Prompt 1 ::
List the section titles in the committee report excerpt that are given page 8 in the table of contents.

Committee Oversight Findings.....................................     7
Statement of General Performance Goals and Objectives............     7
New Budget Authority, Entitlement Authority, and Tax Expenditures     7
Earmarks, Limited Tax Benefits, and Limited Tariff Benefits......     7
Committee Cost Estimate..........................................     7
Congressional Budget Office Estimate.............................     7
Federal Mandates Statement.......................................     8
Duplication of Federal Programs..................................     8
Disclosure of Directed Rule Makings..............................     8
Advisory Committee Statement.....................................     8
Applicability to Legislative Branch..............................     8
Section-by-Section Analysis of the Legislation...................     9
Changes in Existing Law Made by the Bill, as Reported............     9

                          PURPOSE AND SUMMARY

    To show the nation's resolve against regulation of the 
Internet by international governmental bodies and to garner 
support from other countries, H.R. 1580 makes it ``the policy 
of the United States to preserve and advance the successful 
multistakeholder model that governs the Internet.'' The bill is 
modeled after a resolution the House and Senate unanimously 
passed in 2012 expressing the sense of Congress that the U.S. 
delegation to a treaty negotiation in Dubai should oppose 
efforts to regulate the Internet through a U.N. agency. By all 
accounts, that resolution emboldened more than 50 nations to 
join the United States in refusing to sign the treaty.

Exercise input ::
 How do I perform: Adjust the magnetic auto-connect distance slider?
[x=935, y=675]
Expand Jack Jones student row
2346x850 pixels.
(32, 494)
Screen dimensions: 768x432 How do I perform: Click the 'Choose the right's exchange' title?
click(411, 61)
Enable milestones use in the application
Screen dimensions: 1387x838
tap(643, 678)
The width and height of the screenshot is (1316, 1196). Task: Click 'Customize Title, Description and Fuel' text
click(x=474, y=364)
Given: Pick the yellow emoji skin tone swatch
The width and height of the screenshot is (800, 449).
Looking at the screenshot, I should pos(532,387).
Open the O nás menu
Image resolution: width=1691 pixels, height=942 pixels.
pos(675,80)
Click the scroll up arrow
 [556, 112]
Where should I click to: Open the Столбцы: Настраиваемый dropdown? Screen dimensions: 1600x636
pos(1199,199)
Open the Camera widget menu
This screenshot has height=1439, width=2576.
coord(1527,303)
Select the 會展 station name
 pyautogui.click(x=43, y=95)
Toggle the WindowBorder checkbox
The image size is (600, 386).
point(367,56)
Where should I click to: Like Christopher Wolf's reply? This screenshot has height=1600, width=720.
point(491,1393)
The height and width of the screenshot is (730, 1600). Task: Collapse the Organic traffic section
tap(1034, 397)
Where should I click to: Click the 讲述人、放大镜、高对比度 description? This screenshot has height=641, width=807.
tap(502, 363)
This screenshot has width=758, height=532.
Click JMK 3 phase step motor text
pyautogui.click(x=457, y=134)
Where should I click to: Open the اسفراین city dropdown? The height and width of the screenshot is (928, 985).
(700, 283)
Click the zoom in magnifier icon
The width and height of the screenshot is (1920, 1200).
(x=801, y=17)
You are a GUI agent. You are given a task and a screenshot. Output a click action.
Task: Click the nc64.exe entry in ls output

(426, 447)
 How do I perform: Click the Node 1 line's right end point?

Prompt 2 ::
Render the rows starting at the line that contains "This screenshot has width=758, height=532." and ending at the line that contains "(x=801, y=17)" as a two-column CSV with the header input,output. Give each row one CSV line, with its instruction text under input and its answer under output, each in a single quoted field, and line breaks replaced by spaces.

Correct answer 1 ::
Federal Mandates Statement
Duplication of Federal Programs
Disclosure of Directed Rule Makings
Advisory Committee Statement
Applicability to Legislative Branch

Correct answer 2 ::
input,output
"This screenshot has width=758, height=532. Click JMK 3 phase step motor text","pyautogui.click(x=457, y=134)"
"Where should I click to: Open the اسفراین city dropdown? The height and width of the screenshot is (928, 985).","(700, 283)"
"Click the zoom in magnifier icon The width and height of the screenshot is (1920, 1200).","(x=801, y=17)"